**Task objective:**
From the entries below, give the number of lines where the word "will" occurs, and nothing else.

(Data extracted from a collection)
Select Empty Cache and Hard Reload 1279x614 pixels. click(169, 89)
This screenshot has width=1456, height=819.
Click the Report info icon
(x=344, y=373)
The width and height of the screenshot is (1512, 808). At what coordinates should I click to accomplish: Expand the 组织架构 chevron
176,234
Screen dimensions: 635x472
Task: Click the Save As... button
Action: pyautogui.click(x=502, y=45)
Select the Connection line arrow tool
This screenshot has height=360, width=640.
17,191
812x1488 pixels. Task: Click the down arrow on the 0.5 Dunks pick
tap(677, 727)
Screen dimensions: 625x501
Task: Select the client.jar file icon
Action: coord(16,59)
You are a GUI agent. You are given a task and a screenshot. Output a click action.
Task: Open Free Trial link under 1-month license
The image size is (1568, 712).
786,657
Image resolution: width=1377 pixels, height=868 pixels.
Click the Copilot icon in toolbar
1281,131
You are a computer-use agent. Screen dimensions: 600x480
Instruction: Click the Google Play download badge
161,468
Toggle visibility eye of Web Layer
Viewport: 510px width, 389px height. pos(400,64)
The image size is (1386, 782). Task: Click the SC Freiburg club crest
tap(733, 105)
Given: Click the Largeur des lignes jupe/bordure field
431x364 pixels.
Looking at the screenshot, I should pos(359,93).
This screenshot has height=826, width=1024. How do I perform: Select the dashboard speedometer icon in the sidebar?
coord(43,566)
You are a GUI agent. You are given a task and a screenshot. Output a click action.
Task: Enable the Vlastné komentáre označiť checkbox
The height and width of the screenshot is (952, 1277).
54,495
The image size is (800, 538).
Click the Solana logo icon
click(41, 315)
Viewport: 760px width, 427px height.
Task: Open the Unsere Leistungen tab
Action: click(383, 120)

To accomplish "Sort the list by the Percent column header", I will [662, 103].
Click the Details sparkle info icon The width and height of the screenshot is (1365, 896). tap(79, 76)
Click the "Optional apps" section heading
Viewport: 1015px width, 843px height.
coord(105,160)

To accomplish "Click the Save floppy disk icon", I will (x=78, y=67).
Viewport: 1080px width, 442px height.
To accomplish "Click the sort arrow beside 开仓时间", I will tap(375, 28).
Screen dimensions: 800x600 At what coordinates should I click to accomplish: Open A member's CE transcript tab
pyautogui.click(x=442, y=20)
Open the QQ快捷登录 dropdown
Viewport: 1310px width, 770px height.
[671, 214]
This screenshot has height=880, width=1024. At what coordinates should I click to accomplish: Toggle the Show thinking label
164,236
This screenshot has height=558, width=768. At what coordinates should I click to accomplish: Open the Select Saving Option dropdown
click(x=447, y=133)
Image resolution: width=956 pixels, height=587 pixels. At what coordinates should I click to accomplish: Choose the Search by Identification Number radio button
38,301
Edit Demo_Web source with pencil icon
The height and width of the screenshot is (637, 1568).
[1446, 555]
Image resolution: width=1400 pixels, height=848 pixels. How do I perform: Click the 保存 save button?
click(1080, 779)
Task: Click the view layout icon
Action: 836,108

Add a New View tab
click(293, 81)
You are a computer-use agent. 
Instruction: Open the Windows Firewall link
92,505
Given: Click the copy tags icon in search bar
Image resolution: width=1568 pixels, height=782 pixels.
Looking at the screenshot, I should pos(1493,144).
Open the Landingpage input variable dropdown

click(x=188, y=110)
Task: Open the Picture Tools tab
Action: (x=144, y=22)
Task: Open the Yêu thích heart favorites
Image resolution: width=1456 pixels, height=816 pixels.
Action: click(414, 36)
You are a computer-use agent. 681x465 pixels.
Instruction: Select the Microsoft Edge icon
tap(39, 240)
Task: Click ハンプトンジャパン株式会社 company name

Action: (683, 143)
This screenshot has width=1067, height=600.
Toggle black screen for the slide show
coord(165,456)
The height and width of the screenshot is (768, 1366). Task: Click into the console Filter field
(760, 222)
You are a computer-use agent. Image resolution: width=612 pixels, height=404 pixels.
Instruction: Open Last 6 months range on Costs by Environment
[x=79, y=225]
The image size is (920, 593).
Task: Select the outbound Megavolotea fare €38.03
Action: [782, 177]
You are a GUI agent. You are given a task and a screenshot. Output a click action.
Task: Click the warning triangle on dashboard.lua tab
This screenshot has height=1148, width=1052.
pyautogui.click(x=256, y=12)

**Response to this task:**
3